● **INPUT**

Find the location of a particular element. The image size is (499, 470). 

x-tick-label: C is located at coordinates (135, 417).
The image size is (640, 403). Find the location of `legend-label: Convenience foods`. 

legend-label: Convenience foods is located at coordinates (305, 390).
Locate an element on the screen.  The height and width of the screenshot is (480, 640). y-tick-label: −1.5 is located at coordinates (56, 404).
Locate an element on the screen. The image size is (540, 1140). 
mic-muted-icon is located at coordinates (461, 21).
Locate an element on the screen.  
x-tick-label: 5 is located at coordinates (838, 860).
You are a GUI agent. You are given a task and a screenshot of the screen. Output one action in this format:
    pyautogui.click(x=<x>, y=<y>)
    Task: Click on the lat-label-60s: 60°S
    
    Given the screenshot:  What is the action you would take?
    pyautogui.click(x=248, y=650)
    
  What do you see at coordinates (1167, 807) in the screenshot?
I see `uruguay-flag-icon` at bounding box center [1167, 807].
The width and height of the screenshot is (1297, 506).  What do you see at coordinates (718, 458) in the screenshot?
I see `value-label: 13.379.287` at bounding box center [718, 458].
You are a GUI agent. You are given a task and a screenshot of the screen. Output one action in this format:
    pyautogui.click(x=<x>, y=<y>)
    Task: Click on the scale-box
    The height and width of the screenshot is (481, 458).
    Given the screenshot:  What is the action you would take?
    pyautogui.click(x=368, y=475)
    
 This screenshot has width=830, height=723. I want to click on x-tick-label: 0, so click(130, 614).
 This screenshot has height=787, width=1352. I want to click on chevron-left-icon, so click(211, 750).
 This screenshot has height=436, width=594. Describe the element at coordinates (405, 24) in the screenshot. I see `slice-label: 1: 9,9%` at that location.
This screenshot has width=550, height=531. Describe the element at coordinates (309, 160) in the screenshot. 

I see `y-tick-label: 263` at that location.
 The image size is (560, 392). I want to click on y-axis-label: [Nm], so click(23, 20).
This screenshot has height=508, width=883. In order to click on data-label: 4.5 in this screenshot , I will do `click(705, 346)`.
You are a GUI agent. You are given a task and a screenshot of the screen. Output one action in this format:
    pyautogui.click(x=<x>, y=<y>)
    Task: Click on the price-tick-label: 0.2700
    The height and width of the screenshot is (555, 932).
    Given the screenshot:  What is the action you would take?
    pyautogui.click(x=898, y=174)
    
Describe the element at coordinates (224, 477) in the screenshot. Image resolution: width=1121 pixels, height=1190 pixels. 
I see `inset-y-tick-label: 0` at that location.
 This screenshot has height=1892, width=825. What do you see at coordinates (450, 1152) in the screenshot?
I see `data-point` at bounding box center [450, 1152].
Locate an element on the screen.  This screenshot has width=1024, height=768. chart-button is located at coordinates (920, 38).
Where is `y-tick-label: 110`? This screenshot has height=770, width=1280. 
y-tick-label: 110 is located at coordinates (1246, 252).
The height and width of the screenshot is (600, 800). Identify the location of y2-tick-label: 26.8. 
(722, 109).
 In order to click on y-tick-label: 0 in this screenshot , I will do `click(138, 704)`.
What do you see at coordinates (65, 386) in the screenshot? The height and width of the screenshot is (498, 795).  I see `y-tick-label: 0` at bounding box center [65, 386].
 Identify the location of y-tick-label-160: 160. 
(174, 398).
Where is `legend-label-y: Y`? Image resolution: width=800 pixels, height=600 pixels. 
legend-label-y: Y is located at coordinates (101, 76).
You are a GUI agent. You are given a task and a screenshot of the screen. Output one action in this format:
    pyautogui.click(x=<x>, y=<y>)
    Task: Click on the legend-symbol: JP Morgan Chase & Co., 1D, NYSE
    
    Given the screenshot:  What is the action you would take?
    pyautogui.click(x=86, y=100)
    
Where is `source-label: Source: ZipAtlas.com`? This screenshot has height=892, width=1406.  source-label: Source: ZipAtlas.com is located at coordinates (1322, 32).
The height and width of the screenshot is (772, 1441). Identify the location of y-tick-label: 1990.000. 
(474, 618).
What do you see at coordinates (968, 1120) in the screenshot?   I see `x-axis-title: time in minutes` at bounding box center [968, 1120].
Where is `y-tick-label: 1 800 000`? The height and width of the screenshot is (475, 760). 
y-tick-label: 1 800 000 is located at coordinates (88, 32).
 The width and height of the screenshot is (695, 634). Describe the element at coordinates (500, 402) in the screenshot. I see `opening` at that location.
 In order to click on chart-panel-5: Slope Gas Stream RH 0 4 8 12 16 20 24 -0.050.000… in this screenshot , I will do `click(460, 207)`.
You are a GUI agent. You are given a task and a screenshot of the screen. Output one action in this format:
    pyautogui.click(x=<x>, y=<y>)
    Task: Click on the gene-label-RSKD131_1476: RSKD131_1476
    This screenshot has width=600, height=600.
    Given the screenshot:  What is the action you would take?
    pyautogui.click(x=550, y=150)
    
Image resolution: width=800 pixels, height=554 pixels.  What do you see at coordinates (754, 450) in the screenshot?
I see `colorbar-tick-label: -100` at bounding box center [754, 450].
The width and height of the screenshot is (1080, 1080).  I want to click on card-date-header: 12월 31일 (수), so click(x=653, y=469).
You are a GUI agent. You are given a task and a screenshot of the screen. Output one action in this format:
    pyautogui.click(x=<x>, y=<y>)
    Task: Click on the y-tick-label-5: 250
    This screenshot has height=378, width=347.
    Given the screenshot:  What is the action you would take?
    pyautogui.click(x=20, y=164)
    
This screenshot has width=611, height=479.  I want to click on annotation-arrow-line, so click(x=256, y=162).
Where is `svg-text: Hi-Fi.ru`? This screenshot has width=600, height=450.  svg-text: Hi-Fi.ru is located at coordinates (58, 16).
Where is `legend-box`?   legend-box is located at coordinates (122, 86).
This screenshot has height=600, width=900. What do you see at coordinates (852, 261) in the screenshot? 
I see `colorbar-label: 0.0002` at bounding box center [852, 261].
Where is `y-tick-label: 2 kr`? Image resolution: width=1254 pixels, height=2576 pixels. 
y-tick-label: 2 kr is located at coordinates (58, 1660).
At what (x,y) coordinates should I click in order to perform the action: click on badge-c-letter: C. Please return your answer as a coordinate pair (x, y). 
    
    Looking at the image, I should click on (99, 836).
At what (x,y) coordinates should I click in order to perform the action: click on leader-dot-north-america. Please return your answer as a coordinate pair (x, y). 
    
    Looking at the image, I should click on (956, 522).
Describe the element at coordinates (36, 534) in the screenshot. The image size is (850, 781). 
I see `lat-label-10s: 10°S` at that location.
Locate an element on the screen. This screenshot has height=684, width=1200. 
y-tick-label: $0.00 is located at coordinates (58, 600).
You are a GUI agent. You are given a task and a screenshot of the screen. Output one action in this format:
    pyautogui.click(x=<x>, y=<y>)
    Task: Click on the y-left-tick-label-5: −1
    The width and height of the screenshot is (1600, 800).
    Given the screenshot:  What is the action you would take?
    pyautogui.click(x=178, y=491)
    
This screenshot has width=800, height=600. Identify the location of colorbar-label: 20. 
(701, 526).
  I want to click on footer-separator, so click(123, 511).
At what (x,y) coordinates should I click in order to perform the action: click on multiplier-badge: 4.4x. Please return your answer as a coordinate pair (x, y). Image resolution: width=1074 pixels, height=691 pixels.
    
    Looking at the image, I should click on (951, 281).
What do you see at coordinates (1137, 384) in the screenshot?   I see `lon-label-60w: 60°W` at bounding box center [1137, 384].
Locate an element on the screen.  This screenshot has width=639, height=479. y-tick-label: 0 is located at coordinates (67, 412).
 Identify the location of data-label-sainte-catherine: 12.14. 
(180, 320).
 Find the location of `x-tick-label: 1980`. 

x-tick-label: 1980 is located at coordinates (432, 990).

● **WHAT YOU NEED TO DO**
Copy the material above line for line, with no changes.

● **TASK ANSWER**
Find the location of a particular element. The image size is (499, 470). 

x-tick-label: C is located at coordinates (135, 417).
The image size is (640, 403). Find the location of `legend-label: Convenience foods`. 

legend-label: Convenience foods is located at coordinates (305, 390).
Locate an element on the screen.  The height and width of the screenshot is (480, 640). y-tick-label: −1.5 is located at coordinates (56, 404).
Locate an element on the screen. The image size is (540, 1140). 
mic-muted-icon is located at coordinates (461, 21).
Locate an element on the screen.  
x-tick-label: 5 is located at coordinates (838, 860).
You are a GUI agent. You are given a task and a screenshot of the screen. Output one action in this format:
    pyautogui.click(x=<x>, y=<y>)
    Task: Click on the lat-label-60s: 60°S
    
    Given the screenshot:  What is the action you would take?
    pyautogui.click(x=248, y=650)
    
  What do you see at coordinates (1167, 807) in the screenshot?
I see `uruguay-flag-icon` at bounding box center [1167, 807].
The width and height of the screenshot is (1297, 506).  What do you see at coordinates (718, 458) in the screenshot?
I see `value-label: 13.379.287` at bounding box center [718, 458].
You are a GUI agent. You are given a task and a screenshot of the screen. Output one action in this format:
    pyautogui.click(x=<x>, y=<y>)
    Task: Click on the scale-box
    The height and width of the screenshot is (481, 458).
    Given the screenshot:  What is the action you would take?
    pyautogui.click(x=368, y=475)
    
 This screenshot has width=830, height=723. I want to click on x-tick-label: 0, so click(130, 614).
 This screenshot has height=787, width=1352. I want to click on chevron-left-icon, so click(211, 750).
 This screenshot has height=436, width=594. Describe the element at coordinates (405, 24) in the screenshot. I see `slice-label: 1: 9,9%` at that location.
This screenshot has width=550, height=531. Describe the element at coordinates (309, 160) in the screenshot. 

I see `y-tick-label: 263` at that location.
 The image size is (560, 392). I want to click on y-axis-label: [Nm], so click(23, 20).
This screenshot has height=508, width=883. In order to click on data-label: 4.5 in this screenshot , I will do `click(705, 346)`.
You are a GUI agent. You are given a task and a screenshot of the screen. Output one action in this format:
    pyautogui.click(x=<x>, y=<y>)
    Task: Click on the price-tick-label: 0.2700
    The height and width of the screenshot is (555, 932).
    Given the screenshot:  What is the action you would take?
    pyautogui.click(x=898, y=174)
    
Describe the element at coordinates (224, 477) in the screenshot. Image resolution: width=1121 pixels, height=1190 pixels. 
I see `inset-y-tick-label: 0` at that location.
 This screenshot has height=1892, width=825. What do you see at coordinates (450, 1152) in the screenshot?
I see `data-point` at bounding box center [450, 1152].
Locate an element on the screen.  This screenshot has width=1024, height=768. chart-button is located at coordinates (920, 38).
Where is `y-tick-label: 110`? This screenshot has height=770, width=1280. 
y-tick-label: 110 is located at coordinates (1246, 252).
The height and width of the screenshot is (600, 800). Identify the location of y2-tick-label: 26.8. 
(722, 109).
 In order to click on y-tick-label: 0 in this screenshot , I will do `click(138, 704)`.
What do you see at coordinates (65, 386) in the screenshot? The height and width of the screenshot is (498, 795).  I see `y-tick-label: 0` at bounding box center [65, 386].
 Identify the location of y-tick-label-160: 160. 
(174, 398).
Where is `legend-label-y: Y`? Image resolution: width=800 pixels, height=600 pixels. 
legend-label-y: Y is located at coordinates (101, 76).
You are a GUI agent. You are given a task and a screenshot of the screen. Output one action in this format:
    pyautogui.click(x=<x>, y=<y>)
    Task: Click on the legend-symbol: JP Morgan Chase & Co., 1D, NYSE
    
    Given the screenshot:  What is the action you would take?
    pyautogui.click(x=86, y=100)
    
Where is `source-label: Source: ZipAtlas.com`? This screenshot has height=892, width=1406.  source-label: Source: ZipAtlas.com is located at coordinates (1322, 32).
The height and width of the screenshot is (772, 1441). Identify the location of y-tick-label: 1990.000. 
(474, 618).
What do you see at coordinates (968, 1120) in the screenshot?   I see `x-axis-title: time in minutes` at bounding box center [968, 1120].
Where is `y-tick-label: 1 800 000`? The height and width of the screenshot is (475, 760). 
y-tick-label: 1 800 000 is located at coordinates (88, 32).
 The width and height of the screenshot is (695, 634). Describe the element at coordinates (500, 402) in the screenshot. I see `opening` at that location.
 In order to click on chart-panel-5: Slope Gas Stream RH 0 4 8 12 16 20 24 -0.050.000… in this screenshot , I will do `click(460, 207)`.
You are a GUI agent. You are given a task and a screenshot of the screen. Output one action in this format:
    pyautogui.click(x=<x>, y=<y>)
    Task: Click on the gene-label-RSKD131_1476: RSKD131_1476
    This screenshot has width=600, height=600.
    Given the screenshot:  What is the action you would take?
    pyautogui.click(x=550, y=150)
    
Image resolution: width=800 pixels, height=554 pixels.  What do you see at coordinates (754, 450) in the screenshot?
I see `colorbar-tick-label: -100` at bounding box center [754, 450].
The width and height of the screenshot is (1080, 1080).  I want to click on card-date-header: 12월 31일 (수), so click(x=653, y=469).
You are a GUI agent. You are given a task and a screenshot of the screen. Output one action in this format:
    pyautogui.click(x=<x>, y=<y>)
    Task: Click on the y-tick-label-5: 250
    This screenshot has height=378, width=347.
    Given the screenshot:  What is the action you would take?
    pyautogui.click(x=20, y=164)
    
This screenshot has width=611, height=479.  I want to click on annotation-arrow-line, so click(x=256, y=162).
Where is `svg-text: Hi-Fi.ru`? This screenshot has width=600, height=450.  svg-text: Hi-Fi.ru is located at coordinates (58, 16).
Where is `legend-box`?   legend-box is located at coordinates (122, 86).
This screenshot has height=600, width=900. What do you see at coordinates (852, 261) in the screenshot? 
I see `colorbar-label: 0.0002` at bounding box center [852, 261].
Where is `y-tick-label: 2 kr`? Image resolution: width=1254 pixels, height=2576 pixels. 
y-tick-label: 2 kr is located at coordinates (58, 1660).
At what (x,y) coordinates should I click in order to perform the action: click on badge-c-letter: C. Please return your answer as a coordinate pair (x, y). 
    
    Looking at the image, I should click on (99, 836).
At what (x,y) coordinates should I click in order to perform the action: click on leader-dot-north-america. Please return your answer as a coordinate pair (x, y). 
    
    Looking at the image, I should click on (956, 522).
Describe the element at coordinates (36, 534) in the screenshot. The image size is (850, 781). 
I see `lat-label-10s: 10°S` at that location.
Locate an element on the screen. This screenshot has height=684, width=1200. 
y-tick-label: $0.00 is located at coordinates (58, 600).
You are a GUI agent. You are given a task and a screenshot of the screen. Output one action in this format:
    pyautogui.click(x=<x>, y=<y>)
    Task: Click on the y-left-tick-label-5: −1
    The width and height of the screenshot is (1600, 800).
    Given the screenshot:  What is the action you would take?
    pyautogui.click(x=178, y=491)
    
This screenshot has width=800, height=600. Identify the location of colorbar-label: 20. 
(701, 526).
  I want to click on footer-separator, so click(123, 511).
At what (x,y) coordinates should I click in order to perform the action: click on multiplier-badge: 4.4x. Please return your answer as a coordinate pair (x, y). Image resolution: width=1074 pixels, height=691 pixels.
    
    Looking at the image, I should click on (951, 281).
What do you see at coordinates (1137, 384) in the screenshot?   I see `lon-label-60w: 60°W` at bounding box center [1137, 384].
Locate an element on the screen.  This screenshot has width=639, height=479. y-tick-label: 0 is located at coordinates (67, 412).
 Identify the location of data-label-sainte-catherine: 12.14. 
(180, 320).
 Find the location of `x-tick-label: 1980`. 

x-tick-label: 1980 is located at coordinates (432, 990).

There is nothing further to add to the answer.